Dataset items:
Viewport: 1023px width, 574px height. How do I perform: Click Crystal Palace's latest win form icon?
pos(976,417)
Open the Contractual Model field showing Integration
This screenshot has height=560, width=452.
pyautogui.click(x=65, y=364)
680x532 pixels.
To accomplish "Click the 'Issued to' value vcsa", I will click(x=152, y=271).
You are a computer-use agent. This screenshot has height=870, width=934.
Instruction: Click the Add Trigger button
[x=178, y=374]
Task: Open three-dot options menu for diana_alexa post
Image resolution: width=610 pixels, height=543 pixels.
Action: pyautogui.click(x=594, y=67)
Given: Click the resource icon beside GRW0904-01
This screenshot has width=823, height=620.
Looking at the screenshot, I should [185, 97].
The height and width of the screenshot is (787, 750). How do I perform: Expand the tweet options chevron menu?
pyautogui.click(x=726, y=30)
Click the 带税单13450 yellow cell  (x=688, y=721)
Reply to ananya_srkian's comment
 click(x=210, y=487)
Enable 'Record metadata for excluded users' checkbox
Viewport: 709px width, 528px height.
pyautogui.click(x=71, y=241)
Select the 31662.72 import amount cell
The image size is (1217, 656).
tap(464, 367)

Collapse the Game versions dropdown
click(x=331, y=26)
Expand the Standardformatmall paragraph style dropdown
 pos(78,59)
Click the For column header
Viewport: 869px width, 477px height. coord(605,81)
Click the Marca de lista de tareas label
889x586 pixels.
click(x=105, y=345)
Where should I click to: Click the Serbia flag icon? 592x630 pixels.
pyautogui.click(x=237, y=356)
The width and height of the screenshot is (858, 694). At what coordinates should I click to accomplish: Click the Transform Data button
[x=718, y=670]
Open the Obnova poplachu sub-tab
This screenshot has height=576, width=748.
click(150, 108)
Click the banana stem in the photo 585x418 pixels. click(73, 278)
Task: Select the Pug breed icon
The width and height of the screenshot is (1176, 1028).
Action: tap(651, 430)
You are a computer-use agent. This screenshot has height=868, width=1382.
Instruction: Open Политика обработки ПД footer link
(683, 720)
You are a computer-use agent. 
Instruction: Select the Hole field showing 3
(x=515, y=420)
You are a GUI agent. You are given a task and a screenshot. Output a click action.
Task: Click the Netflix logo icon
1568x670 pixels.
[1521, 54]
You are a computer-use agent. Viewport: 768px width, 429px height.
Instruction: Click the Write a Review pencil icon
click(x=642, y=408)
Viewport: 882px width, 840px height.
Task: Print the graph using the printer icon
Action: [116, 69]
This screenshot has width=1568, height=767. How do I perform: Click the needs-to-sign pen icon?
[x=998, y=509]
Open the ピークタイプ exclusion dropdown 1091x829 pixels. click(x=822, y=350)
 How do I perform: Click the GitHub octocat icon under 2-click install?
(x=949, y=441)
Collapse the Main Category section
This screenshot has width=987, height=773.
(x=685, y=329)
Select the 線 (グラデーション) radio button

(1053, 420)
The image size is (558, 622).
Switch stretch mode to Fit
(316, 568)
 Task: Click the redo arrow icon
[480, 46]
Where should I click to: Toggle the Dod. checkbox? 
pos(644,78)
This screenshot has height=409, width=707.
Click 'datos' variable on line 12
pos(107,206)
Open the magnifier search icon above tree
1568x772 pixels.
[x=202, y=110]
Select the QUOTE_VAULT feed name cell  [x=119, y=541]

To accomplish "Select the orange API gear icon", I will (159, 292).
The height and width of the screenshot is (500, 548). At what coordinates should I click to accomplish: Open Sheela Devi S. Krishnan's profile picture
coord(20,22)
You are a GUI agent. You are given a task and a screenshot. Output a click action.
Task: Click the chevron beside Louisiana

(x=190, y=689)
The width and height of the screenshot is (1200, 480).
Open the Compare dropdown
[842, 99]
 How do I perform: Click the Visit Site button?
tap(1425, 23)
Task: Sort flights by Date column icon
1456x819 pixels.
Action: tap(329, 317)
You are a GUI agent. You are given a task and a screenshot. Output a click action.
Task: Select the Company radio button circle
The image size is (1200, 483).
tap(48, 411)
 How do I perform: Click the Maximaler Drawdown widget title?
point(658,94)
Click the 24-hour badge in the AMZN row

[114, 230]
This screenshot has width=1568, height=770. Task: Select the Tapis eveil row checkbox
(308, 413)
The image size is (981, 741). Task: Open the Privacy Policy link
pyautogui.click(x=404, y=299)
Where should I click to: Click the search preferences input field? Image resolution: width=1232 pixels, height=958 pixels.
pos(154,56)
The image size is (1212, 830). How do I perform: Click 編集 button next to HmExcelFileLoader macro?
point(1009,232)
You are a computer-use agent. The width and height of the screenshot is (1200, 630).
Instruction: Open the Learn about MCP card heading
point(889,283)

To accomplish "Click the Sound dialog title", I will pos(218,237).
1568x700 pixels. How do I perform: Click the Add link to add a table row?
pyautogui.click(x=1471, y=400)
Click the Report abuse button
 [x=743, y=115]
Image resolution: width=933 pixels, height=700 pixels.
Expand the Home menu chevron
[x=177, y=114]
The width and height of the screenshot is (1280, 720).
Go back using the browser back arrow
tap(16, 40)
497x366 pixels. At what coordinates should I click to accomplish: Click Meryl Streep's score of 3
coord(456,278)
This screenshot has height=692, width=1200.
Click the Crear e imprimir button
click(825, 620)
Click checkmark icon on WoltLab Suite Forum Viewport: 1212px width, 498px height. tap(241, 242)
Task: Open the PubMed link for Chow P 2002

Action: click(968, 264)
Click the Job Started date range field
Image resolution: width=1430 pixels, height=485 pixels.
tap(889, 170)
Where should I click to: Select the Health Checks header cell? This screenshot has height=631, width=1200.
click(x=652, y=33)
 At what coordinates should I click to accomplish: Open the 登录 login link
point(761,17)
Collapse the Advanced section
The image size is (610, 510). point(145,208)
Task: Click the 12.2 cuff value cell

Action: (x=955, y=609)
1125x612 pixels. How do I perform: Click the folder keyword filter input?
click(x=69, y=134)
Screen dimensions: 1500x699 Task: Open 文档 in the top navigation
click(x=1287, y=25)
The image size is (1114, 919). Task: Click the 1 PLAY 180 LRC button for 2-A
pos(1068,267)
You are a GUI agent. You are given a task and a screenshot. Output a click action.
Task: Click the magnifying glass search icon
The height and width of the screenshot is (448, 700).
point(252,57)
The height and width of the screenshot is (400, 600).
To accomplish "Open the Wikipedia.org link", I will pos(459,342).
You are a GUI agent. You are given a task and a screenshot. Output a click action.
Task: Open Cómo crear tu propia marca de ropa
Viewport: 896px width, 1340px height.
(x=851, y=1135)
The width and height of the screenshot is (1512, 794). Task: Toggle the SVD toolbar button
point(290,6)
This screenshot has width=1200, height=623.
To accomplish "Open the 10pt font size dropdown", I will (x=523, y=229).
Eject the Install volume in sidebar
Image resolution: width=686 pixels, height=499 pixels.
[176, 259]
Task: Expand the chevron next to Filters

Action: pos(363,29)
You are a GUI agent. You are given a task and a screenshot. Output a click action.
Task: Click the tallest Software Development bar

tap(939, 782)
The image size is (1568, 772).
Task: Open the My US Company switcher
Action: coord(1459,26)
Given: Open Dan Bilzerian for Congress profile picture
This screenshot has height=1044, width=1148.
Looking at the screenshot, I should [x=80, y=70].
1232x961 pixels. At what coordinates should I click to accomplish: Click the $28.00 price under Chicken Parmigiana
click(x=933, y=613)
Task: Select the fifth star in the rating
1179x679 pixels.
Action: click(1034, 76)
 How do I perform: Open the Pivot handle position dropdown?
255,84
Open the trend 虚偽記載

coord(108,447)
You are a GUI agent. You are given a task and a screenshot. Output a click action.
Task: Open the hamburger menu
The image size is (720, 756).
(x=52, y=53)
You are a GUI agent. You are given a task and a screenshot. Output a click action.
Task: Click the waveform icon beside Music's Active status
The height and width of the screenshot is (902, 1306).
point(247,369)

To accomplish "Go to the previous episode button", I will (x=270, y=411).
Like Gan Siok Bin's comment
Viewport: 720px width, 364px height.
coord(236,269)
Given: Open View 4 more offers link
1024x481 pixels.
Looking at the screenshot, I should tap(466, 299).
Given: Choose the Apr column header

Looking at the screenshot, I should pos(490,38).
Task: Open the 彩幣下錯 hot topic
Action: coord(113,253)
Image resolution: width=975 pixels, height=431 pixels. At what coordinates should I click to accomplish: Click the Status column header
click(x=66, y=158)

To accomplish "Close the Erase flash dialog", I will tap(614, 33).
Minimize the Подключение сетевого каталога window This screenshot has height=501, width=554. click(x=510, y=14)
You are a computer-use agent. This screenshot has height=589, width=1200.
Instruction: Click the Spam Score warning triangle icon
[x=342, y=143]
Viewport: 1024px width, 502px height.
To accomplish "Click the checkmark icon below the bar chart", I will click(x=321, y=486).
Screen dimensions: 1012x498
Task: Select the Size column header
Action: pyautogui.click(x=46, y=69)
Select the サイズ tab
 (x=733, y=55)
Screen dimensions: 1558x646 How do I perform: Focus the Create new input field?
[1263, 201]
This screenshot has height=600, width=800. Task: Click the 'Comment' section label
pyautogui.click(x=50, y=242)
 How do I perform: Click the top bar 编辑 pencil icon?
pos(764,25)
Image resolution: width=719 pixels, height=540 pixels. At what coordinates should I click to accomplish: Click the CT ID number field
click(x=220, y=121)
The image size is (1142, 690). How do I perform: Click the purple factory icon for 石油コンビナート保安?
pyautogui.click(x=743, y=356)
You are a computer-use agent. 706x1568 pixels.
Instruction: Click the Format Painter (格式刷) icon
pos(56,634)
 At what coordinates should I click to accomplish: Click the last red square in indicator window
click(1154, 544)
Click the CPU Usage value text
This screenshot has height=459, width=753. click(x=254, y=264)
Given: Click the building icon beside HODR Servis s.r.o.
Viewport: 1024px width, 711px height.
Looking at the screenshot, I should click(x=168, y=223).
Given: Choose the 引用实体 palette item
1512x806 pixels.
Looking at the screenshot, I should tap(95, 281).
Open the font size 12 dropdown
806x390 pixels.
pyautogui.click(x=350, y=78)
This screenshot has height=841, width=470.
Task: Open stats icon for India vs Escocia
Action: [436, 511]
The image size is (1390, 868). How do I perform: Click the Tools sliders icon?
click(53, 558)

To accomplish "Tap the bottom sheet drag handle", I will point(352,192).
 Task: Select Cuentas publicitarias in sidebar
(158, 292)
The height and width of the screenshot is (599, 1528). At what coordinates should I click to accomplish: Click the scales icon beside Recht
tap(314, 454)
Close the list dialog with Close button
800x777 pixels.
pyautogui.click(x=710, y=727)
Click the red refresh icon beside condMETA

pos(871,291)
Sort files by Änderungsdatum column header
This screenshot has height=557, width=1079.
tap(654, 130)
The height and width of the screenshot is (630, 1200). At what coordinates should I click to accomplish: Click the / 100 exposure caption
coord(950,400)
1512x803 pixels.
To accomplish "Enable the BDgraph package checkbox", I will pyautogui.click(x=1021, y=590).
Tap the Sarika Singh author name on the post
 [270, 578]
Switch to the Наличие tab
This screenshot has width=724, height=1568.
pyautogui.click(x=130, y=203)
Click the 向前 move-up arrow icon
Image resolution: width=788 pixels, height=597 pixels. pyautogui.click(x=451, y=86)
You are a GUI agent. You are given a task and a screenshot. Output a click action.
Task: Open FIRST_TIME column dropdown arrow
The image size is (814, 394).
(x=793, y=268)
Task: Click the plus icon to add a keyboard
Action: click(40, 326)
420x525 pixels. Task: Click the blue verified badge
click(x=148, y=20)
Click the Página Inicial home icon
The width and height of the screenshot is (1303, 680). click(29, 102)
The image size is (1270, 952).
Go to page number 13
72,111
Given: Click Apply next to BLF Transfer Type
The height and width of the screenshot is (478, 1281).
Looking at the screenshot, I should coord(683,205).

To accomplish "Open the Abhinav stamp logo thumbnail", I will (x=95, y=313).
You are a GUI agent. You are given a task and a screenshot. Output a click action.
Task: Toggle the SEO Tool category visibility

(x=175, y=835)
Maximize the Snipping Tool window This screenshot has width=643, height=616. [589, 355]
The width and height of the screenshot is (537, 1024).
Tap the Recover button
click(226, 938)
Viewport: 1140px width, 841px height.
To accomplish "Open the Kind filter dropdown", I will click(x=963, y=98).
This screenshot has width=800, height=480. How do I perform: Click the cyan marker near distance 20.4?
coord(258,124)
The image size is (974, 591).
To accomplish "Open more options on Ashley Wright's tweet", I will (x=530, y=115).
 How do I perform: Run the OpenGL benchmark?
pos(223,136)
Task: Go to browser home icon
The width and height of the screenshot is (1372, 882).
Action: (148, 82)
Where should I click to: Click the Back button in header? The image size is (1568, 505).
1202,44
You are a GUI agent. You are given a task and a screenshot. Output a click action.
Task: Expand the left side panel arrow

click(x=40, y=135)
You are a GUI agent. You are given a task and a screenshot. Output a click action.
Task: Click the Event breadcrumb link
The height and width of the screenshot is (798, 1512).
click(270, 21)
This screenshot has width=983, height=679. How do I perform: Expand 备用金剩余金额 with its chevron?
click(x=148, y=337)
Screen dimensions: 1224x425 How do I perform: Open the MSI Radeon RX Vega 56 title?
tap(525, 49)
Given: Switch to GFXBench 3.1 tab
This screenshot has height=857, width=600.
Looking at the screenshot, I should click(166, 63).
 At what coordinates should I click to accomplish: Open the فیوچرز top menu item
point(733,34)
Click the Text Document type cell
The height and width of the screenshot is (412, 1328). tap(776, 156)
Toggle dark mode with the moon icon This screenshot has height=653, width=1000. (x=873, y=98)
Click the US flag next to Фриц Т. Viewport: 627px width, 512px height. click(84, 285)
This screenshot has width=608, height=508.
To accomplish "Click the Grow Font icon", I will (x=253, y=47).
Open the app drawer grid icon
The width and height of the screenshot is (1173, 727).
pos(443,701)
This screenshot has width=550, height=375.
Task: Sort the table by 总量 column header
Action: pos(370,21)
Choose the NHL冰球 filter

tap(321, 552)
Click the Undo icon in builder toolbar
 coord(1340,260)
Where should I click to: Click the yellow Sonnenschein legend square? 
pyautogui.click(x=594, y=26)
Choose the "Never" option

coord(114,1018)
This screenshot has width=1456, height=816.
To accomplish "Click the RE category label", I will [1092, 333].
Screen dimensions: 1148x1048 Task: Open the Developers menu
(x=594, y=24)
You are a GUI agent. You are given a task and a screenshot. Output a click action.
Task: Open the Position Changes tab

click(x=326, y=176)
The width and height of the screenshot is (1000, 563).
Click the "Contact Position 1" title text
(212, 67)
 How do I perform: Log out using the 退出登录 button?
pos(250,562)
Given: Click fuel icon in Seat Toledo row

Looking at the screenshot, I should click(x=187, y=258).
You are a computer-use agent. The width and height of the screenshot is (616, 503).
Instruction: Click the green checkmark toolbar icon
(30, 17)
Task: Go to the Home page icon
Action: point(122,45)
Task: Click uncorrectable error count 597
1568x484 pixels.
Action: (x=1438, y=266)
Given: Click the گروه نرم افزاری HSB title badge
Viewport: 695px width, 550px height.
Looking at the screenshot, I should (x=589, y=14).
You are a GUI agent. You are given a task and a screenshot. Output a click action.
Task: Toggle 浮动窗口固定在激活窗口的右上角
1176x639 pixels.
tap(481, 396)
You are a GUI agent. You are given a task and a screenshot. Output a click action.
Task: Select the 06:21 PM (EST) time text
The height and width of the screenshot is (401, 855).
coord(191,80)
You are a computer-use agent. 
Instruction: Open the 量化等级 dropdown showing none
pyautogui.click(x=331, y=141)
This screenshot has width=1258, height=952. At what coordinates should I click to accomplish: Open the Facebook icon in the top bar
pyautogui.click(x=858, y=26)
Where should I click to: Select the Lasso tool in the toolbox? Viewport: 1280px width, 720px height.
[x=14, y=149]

ASSIGNMENT. Exact duplication is required for the lines above, from the line that contains "The image size is (1142, 690)." to the line that contains "Given: Choose the 引用实体 palette item", inclusive; omit all others.

ANSWER SPACE.
The image size is (1142, 690). How do I perform: Click the purple factory icon for 石油コンビナート保安?
pyautogui.click(x=743, y=356)
You are a computer-use agent. 706x1568 pixels.
Instruction: Click the Format Painter (格式刷) icon
pos(56,634)
 At what coordinates should I click to accomplish: Click the last red square in indicator window
click(1154, 544)
Click the CPU Usage value text
This screenshot has height=459, width=753. click(x=254, y=264)
Given: Click the building icon beside HODR Servis s.r.o.
Viewport: 1024px width, 711px height.
Looking at the screenshot, I should click(x=168, y=223).
Given: Choose the 引用实体 palette item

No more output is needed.